The intersection of $$m > 0$$ and $$m > -\frac{15}{2}$$ is $$m > 0$$.

Case 2: Both negative

$$25m < 0 \implies m < 0$$
$$2m + 15 < 0 \implies 2m < -15 \implies m < -\frac{15}{2}$$

The intersection of $$m < 0$$ and $$m < -\frac{15}{2}$$ is $$m < -\frac{15}{2}$$.

Combining both cases, for $$x > 0$$, we must have $$m \in \left(-\infty, -\frac{15}{2}\right) \cup (0, \infty)$$.

**step4 Determine Conditions for y > 0**

For the solution to satisfy $$y > 0$$, the expression for $$y$$ must be positive. Similar to $$x$$, we will analyze the sign of its numerator and denominator.

$$y = \frac{2m - 60}{2m + 15} > 0$$

This inequality holds if both the numerator and denominator are positive, or both are negative.

Case 1: Both positive

$$2m - 60 > 0 \implies 2m > 60 \implies m > 30$$
$$2m + 15 > 0 \implies 2m > -15 \implies m > -\frac{15}{2}$$

The intersection of $$m > 30$$ and $$m > -\frac{15}{2}$$ is $$m > 30$$.

Case 2: Both negative

$$2m - 60 < 0 \implies 2m < 60 \implies m < 30$$
$$2m + 15 < 0 \implies 2m < -15 \implies m < -\frac{15}{2}$$

The intersection of $$m < 30$$ and $$m < -\frac{15}{2}$$ is $$m < -\frac{15}{2}$$.

Combining both cases, for $$y > 0$$, we must have $$m \in \left(-\infty, -\frac{15}{2}\right) \cup (30, \infty)$$.

**step5 Combine Conditions for m**

Finally, we need to find the values of $$m$$ that satisfy both conditions: $$x > 0$$ and $$y > 0$$. This means we need to find the intersection of the two solution sets for $$m$$.
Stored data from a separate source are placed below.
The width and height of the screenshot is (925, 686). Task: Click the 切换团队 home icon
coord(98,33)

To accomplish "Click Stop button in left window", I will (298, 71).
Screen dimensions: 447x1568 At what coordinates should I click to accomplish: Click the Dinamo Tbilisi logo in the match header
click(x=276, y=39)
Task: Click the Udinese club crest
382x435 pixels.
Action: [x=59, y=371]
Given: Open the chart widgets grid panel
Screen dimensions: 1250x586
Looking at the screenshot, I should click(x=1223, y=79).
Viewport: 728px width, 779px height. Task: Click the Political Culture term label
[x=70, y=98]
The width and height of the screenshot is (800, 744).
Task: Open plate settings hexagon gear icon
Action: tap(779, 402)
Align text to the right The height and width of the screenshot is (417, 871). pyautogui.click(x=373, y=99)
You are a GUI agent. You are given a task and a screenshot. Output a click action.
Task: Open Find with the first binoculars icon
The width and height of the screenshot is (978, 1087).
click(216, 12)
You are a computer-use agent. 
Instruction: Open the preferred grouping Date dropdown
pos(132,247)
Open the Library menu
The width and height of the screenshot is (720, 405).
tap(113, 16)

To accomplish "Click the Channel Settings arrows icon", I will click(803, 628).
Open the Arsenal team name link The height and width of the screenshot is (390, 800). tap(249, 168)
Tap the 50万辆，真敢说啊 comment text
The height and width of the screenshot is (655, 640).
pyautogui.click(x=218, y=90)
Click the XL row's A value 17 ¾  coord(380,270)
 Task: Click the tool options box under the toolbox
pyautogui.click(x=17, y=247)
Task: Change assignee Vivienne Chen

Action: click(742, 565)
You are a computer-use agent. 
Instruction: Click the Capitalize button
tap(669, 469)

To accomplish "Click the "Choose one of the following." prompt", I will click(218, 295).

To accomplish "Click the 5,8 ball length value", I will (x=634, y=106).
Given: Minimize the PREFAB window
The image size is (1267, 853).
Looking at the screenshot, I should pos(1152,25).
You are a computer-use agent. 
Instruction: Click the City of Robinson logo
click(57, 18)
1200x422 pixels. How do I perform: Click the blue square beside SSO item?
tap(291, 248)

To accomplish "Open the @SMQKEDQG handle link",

$$m \in \left(-\infty, -\frac{15}{2}\right) \cup (0, \infty) \quad (\text{from } x > 0)$$
$$m \in \left(-\infty, -\frac{15}{2}\right) \cup (30, \infty) \quad (\text{from } y > 0)$$

The intersection of these two sets is the set of values for $$m$$ that are present in both.
The interval $$\left(-\infty, -\frac{15}{2}\right)$$ is common to both.
For the positive intervals, we need values of $$m$$ that are both greater than 0 AND greater than 30. This implies $$m > 30$$.
Therefore, the combined solution for $$m$$ is $$m \in \left(-\infty, -\frac{15}{2}\right) \cup (30, \infty)$$.

Alternative answer

Answer: (B) $$m \in\left(-\infty, \frac{-15}{2}\right) \cup(30, \infty)$$

Explain
This is a question about finding the values of 'm' that make the answers for 'x' and 'y' in a system of equations both positive. The solving step is:

First, we need to find what 'x' and 'y' are in terms of 'm'. We have two equations:
1) $$3x + my = m$$
2) $$2x - 5y = 20$$

Let's try to get rid of 'x' first so we can find 'y'.
Multiply the first equation by 2:
$$2 \times (3x + my) = 2 \times m \Rightarrow 6x + 2my = 2m$$ (This is our new equation 1')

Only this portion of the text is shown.